■ Source passage:
That same day, a federal judge hearing a similar challenge brought by the states of Washington and Minnesota issued a temporarily halt on the order, effective nationwide.

The lawsuit, filed in federal court, seeks to stop the implementation of the Jan. 27 order entitled “Protecting the Nation from Foreign Terrorist Entry into the United States.”

The order restricts immigration from seven countries, namely Iraq, Iran, Syria, Somalia, Sudan, Libya and Yemen. All of them are Muslim-majority countries.

The president’s order restricts admission to the states from those countries for 120 days and bars the entry of Syrian refugees indefinitely.

Attorney General Doug Chin, however, argues that the order violates the U.S. Constitution, relying heavily on President Donald Trump’s own statements made during his presidential campaign.

“This order is the beginning of the fulfillment of President Trump’s campaign pledge to implement a ‘total and complete shutdown of Muslims entering the United States,’” stated the Department of the Attorney General in a release announcing the lawsuit.

David Ross, chairman of the West Hawaii Republicans, said he’s not surprised that the lawsuit was filed, saying the current environment seems to be “to challenge anything Trump does.”

Entries taken from a collection
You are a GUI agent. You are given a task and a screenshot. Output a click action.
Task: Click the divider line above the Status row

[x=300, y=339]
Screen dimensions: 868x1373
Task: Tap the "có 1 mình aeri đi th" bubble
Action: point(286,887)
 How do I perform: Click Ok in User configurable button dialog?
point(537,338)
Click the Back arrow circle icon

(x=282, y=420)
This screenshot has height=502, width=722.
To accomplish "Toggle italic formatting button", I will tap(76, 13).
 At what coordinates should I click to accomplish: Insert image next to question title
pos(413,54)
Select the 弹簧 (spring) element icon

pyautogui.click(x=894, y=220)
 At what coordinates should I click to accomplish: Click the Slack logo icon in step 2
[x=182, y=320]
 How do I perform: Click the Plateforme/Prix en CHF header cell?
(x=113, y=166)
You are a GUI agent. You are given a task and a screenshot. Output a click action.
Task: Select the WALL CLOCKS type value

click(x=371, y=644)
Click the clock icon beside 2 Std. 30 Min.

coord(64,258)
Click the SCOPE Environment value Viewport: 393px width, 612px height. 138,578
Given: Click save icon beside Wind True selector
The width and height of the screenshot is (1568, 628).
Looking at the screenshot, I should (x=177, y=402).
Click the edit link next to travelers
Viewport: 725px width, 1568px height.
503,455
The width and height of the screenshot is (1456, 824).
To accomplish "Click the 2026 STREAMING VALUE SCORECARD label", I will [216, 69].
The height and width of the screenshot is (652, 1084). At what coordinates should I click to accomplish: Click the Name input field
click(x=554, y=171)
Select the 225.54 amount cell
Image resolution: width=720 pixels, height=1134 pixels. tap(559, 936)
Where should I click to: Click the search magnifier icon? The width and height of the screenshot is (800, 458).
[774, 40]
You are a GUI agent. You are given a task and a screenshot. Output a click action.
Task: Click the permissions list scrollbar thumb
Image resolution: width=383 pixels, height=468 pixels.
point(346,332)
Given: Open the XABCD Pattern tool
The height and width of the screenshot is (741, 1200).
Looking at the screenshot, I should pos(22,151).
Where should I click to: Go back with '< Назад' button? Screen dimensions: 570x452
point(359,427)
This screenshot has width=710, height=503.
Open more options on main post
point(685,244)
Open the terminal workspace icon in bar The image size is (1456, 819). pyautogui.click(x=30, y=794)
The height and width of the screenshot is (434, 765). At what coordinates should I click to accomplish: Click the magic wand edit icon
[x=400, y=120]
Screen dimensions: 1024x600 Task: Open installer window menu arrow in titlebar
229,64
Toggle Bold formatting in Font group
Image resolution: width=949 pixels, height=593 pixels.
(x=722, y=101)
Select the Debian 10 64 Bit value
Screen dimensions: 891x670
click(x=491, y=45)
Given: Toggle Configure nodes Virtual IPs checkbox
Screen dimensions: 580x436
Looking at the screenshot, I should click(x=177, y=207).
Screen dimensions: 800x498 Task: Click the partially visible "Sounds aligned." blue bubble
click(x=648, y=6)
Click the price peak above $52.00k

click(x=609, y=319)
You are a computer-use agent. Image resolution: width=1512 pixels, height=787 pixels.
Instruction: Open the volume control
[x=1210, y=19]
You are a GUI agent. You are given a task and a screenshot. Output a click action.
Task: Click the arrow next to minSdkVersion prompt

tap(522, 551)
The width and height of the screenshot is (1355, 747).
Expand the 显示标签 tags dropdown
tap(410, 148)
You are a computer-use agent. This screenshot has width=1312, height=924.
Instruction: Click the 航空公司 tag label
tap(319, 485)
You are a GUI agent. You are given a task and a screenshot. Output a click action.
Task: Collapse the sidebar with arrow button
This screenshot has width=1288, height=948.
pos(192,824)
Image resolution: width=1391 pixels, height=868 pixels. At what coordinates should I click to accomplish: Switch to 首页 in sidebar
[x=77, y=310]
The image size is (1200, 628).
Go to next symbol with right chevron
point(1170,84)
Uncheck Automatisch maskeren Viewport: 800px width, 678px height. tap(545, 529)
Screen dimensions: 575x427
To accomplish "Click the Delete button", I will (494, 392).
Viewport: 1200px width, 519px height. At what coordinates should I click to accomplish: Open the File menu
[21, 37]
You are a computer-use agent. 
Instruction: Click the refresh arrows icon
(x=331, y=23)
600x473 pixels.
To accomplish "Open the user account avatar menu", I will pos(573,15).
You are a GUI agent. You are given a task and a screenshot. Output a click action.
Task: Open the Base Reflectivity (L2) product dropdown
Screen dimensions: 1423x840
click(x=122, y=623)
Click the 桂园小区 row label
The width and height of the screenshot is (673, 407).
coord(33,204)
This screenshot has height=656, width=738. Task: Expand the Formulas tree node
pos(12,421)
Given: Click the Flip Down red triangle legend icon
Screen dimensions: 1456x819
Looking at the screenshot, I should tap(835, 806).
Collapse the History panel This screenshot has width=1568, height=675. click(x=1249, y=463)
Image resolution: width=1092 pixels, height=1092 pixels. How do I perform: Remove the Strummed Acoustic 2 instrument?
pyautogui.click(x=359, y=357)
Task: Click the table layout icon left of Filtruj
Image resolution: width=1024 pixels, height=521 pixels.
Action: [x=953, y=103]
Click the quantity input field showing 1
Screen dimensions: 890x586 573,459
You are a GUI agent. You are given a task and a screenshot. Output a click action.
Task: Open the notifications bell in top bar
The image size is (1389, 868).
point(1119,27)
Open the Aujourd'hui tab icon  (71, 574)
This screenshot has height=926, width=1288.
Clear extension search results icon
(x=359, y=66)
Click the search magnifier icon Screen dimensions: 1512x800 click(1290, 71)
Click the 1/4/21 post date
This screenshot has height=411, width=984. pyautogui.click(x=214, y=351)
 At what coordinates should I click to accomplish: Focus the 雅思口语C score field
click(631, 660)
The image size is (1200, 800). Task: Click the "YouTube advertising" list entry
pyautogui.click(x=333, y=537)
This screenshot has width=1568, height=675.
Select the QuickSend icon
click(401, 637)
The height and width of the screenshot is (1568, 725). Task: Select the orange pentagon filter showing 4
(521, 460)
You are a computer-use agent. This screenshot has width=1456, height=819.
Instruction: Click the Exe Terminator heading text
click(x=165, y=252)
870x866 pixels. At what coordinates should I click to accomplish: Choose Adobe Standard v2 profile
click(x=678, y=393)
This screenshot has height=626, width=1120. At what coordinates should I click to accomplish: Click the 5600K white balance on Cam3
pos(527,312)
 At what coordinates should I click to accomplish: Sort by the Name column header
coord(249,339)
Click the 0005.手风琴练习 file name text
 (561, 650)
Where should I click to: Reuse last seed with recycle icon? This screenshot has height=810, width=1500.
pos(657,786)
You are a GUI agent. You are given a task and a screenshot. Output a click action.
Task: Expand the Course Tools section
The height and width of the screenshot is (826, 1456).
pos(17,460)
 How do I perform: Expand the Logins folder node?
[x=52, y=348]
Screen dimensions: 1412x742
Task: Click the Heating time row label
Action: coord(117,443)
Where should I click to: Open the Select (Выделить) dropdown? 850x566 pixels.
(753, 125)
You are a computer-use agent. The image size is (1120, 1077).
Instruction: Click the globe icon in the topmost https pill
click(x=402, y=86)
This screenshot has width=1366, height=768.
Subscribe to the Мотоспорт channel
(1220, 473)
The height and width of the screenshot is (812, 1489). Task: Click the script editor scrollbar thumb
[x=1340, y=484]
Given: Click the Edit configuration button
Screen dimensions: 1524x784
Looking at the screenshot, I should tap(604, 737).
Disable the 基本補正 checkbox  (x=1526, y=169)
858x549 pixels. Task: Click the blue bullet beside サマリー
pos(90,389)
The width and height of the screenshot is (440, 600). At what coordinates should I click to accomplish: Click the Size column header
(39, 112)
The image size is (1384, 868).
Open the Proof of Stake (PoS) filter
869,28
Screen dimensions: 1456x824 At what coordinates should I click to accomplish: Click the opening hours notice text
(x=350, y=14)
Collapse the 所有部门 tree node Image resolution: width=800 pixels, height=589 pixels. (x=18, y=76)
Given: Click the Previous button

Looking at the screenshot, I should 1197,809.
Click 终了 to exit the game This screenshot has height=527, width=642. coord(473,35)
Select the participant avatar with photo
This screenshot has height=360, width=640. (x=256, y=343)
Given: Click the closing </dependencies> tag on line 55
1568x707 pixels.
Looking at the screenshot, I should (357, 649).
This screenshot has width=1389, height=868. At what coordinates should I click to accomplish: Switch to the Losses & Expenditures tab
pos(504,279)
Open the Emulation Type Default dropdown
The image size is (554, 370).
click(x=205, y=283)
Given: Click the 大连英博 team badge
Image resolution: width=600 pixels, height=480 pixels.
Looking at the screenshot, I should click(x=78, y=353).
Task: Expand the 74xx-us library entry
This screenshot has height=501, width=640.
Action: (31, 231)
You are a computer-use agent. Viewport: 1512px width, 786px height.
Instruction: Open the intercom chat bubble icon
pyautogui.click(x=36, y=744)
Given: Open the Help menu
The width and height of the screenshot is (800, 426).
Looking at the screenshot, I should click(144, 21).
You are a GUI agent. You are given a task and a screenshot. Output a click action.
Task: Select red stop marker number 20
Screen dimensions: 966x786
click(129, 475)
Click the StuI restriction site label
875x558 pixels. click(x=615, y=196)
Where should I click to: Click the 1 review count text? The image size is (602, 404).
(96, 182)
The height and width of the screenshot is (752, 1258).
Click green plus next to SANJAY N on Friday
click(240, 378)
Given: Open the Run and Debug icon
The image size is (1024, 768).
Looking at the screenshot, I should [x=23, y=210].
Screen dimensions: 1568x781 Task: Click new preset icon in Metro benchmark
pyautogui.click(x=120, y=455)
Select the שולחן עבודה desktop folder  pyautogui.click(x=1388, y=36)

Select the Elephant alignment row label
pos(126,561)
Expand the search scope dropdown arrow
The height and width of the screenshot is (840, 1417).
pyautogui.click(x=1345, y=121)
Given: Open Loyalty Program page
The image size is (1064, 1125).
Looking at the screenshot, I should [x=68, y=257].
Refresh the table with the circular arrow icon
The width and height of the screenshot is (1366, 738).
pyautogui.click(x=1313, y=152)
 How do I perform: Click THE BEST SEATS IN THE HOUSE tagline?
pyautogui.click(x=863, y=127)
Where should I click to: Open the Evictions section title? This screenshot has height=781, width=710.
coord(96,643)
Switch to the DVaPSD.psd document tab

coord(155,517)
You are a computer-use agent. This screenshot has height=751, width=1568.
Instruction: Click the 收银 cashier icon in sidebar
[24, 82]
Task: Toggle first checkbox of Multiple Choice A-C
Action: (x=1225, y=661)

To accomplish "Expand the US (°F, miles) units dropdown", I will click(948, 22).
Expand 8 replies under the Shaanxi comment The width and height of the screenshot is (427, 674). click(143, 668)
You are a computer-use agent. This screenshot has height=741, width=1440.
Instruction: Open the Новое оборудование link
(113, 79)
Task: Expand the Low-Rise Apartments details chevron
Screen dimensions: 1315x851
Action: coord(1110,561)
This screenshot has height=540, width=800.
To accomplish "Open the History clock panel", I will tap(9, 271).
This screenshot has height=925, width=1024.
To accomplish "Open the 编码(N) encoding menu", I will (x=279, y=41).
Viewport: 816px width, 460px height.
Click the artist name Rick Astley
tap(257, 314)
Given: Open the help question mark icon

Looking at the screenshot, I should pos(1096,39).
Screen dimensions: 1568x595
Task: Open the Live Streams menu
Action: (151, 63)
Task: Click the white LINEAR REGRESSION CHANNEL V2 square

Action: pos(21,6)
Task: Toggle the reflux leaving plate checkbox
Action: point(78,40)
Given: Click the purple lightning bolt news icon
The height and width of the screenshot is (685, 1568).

■ Given exercise 1: From the passage on the immigration order lawsuit, extract the part that opens with the words containing "The order restricts" and closes with "Syrian refugees indefinitely.".
■ Given exercise 2: Summarize the passage on the immigration order lawsuit in two sentences.

■ Exercise answer 1:
The order restricts immigration from seven countries, namely Iraq, Iran, Syria, Somalia, Sudan, Libya and Yemen. All of them are Muslim-majority countries.

The president’s order restricts admission to the states from those countries for 120 days and bars the entry of Syrian refugees indefinitely.

■ Exercise answer 2: A lawsuit filed in federal court seeks to stop the Jan. 27 order, which restricts admission from seven Muslim-majority countries for 120 days and bars Syrian refugees indefinitely. Attorney General Doug Chin argues that the order violates the U.S. Constitution, relying heavily on President Donald Trump's campaign statements, while David Ross of the West Hawaii Republicans said he was not surprised the lawsuit was filed.